[1.Preface]Whether the task I have
undertaken of writing a complete history of the Roman people from the very
commencement of its existence will reward me for the labour spent on it,
I neither know for certain, nor if I did know would I venture to say. For
I see that this is an old-established and a common practice, each fresh
writer being invariably persuaded that he will either attain greater certainty
in the materials of his narrative, or surpass the rudeness of antiquity
in the excellence of his style. However this may be, it will still be a
great satisfaction to me to have taken my part, too, in investing, to the
utmost of my abilities, the annals of the foremost nation in the world
with a deeper interest; and if in such a crowd of writers my own reputation
is thrown into the shade, I would console myself with the renown and greatness
of those who eclipse my fame. The subject, moreover, is one that demands
immense labour. It goes back beyond 700 years and, after starting from
small and humble beginnings, has grown to such dimensions that it begins
to be overburdened by its greatness. I have very little doubt, too, that
for the majority of my readers the earliest times and those immediately
succeeding, will possess little attraction; they will hurry on to these
modern days in which the might of a long paramount nation is wasting by
internal decay. I, on the other hand, shall look for a further reward of
my labours in being able to close my eyes to the evils which our generation
has witnessed for so many years; so long, at least, as I am devoting all
my thoughts to retracing those pristine records, free from all the anxiety
which can disturb the historian of his own times even if it cannot warp
him from the truth.
The traditions of what happened prior to the foundation of the City
or whilst it was being built, are more fitted to adorn the creations of
the poet than the authentic records of the historian, and I have no intention
of establishing either their truth or their falsehood. This much licence
is conceded to the ancients, that by intermingling human actions with divine
they may confer a more august dignity on the origins of states. Now, if
any nation ought to be allowed to claim a sacred origin and point back
to a divine paternity that nation is Rome. For such is her renown in war
that when she chooses to represent Mars as her own and her founder's father,
the nations of the world accept the statement with the same equanimity
with which they accept her dominion. But whatever opinions may be formed
or criticisms passed upon these and similar traditions, I regard them as
of small importance. The subjects to which I would ask each of my readers
to devote his earnest attention are these - the life and morals of the
community; the men and the qualities by which through domestic policy and
foreign war dominion was won and extended.

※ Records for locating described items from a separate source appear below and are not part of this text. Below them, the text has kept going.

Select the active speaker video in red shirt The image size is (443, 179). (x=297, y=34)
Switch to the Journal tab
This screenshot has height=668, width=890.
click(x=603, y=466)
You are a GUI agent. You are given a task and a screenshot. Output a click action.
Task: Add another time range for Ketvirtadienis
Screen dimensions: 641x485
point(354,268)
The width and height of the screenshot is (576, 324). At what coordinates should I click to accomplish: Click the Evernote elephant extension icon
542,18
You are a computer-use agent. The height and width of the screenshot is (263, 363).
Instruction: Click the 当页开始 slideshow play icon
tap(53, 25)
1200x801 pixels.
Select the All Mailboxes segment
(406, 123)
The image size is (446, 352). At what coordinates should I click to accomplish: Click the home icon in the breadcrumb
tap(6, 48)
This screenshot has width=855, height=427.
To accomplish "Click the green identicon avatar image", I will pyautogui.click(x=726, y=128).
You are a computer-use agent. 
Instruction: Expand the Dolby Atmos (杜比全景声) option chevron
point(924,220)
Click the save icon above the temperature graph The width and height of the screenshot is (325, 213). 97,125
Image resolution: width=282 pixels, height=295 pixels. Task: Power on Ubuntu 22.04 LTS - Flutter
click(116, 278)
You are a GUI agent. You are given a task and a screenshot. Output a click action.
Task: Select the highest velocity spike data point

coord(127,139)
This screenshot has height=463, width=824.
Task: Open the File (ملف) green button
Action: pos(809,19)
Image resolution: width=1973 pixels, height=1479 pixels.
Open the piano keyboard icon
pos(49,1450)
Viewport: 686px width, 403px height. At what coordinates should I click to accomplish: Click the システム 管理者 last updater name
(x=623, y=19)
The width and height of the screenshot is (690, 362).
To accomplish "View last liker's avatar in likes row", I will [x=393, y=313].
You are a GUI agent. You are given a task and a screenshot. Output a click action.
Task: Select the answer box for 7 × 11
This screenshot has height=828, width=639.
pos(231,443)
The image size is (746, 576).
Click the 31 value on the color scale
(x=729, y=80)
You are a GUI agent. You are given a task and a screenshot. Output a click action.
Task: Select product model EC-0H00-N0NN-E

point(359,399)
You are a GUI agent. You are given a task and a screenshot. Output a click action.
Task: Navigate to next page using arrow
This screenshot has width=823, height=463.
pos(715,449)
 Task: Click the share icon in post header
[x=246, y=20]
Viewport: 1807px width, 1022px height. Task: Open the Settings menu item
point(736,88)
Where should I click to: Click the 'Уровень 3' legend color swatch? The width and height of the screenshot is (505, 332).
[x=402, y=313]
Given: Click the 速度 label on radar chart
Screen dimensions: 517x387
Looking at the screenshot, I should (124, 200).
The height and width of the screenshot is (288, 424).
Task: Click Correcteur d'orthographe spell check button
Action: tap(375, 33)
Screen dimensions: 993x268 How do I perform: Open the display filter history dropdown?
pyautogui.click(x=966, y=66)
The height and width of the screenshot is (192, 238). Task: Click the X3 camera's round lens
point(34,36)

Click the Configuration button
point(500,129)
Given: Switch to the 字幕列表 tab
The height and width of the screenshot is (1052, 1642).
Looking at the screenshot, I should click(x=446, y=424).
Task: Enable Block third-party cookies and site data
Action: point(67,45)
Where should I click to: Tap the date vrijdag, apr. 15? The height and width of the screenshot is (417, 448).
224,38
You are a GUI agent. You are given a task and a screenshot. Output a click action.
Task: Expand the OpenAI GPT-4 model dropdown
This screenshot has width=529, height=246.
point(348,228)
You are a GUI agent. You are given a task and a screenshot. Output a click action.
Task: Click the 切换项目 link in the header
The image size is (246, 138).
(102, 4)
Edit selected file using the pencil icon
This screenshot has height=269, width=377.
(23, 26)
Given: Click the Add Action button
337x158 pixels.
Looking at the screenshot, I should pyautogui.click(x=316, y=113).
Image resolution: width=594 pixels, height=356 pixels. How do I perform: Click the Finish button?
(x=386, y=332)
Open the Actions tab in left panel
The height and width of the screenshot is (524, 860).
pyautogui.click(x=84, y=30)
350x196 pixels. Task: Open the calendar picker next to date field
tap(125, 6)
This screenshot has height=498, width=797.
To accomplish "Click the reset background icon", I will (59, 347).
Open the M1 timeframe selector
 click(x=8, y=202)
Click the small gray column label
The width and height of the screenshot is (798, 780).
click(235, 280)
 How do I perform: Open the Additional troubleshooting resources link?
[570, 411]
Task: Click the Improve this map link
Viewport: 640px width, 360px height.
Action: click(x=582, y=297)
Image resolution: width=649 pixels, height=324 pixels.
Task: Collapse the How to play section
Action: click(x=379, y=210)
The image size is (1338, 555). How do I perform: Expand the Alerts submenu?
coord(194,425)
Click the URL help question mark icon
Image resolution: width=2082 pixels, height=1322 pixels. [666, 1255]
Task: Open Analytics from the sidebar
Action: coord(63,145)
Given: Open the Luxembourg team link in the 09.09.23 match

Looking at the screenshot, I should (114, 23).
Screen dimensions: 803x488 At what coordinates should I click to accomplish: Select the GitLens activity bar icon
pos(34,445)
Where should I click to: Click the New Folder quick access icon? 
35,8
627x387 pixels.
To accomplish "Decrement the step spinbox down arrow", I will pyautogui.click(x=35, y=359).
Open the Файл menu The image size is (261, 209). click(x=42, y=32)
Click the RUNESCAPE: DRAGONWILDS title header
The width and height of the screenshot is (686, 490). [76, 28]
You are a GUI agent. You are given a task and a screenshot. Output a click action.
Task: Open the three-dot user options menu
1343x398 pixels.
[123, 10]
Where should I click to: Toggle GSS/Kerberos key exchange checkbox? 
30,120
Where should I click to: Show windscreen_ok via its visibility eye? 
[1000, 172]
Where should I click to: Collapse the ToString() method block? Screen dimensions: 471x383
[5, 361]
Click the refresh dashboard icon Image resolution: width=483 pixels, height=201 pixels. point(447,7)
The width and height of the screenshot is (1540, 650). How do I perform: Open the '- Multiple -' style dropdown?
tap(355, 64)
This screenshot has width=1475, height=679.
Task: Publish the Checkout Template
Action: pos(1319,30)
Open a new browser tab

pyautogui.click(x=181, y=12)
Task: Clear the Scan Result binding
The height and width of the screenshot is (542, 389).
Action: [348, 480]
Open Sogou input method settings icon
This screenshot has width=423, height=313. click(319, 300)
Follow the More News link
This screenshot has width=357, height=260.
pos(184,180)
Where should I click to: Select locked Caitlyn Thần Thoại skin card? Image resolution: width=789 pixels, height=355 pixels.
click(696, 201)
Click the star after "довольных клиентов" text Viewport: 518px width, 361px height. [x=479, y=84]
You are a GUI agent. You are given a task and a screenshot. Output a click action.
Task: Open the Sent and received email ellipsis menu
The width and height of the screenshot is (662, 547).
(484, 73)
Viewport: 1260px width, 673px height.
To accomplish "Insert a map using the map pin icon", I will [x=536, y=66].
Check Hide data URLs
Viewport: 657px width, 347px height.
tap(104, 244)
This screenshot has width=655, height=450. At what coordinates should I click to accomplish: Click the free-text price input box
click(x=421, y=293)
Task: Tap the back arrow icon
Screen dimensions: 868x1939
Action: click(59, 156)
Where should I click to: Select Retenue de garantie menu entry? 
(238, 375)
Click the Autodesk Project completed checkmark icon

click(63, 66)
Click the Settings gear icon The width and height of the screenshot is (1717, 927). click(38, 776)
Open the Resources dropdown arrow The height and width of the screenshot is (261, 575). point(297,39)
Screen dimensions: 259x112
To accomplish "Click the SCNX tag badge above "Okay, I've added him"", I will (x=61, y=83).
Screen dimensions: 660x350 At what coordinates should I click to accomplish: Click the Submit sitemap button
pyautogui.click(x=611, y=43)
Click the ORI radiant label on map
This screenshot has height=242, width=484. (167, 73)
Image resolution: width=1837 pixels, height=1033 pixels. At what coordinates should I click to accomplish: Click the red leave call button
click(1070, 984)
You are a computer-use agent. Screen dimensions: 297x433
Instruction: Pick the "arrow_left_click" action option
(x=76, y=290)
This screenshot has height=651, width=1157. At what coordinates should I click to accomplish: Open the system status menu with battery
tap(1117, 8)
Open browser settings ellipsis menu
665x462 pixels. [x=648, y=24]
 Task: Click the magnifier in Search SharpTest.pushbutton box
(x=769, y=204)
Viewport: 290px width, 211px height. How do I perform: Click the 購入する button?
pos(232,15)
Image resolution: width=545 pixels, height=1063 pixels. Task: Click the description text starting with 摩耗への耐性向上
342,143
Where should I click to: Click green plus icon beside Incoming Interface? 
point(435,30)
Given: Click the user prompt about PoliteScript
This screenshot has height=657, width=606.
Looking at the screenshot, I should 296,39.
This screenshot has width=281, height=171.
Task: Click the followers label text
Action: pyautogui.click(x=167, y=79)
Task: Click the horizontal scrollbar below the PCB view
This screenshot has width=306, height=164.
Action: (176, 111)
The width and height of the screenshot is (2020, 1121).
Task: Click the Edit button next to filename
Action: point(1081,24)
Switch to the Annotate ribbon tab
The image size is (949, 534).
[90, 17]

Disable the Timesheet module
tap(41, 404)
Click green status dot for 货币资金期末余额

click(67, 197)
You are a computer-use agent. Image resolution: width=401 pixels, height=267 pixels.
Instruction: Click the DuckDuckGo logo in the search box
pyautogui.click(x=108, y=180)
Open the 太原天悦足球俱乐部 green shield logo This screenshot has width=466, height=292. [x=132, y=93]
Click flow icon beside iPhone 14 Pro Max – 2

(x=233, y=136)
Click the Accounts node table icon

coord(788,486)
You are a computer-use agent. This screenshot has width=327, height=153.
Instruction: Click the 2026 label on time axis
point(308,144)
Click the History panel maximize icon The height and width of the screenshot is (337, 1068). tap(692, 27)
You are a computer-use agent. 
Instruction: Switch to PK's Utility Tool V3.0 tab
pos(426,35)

Then as the standard of morality
gradually lowers, let him follow the decay of the national character, observing
how at first it slowly sinks, then slips downward more and more rapidly,
and finally begins to plunge into headlong ruin, until he reaches these
days, in which we can bear neither our diseases nor their remedies.
There is this exceptionally beneficial and fruitful advantage to be
derived from the study of the past, that you see, set in the clear light
of historical truth, examples of every possible type. From these you may
select for yourself and your country what to imitate, and also what, as
being mischievous in its inception and disastrous in its issues, you are
to avoid. Unless, however, I am misled by affection for my undertaking,
there has never existed any commonwealth greater in power, with a purer
morality, or more fertile in good examples; or any state in which avarice
and luxury have been so late in making their inroads, or poverty and frugality
so highly and continuously honoured, showing so clearly that the less wealth
men possessed the less they coveted. In these latter years wealth has brought
avarice in its train, and the unlimited command of pleasure has created
in men a passion for ruining themselves and everything else through self-indulgence
and licentiousness. But criticisms which will be unwelcome, even when perhaps
necessary, must not appear in the commencement at all events of this extensive
work. We should much prefer to start with favourable omens, and if we could
have adopted the poets' custom, it would have been much pleasanter to commence
with prayers and supplications to gods and goddesses that they would grant
a favourable and successful issue to the great task before us.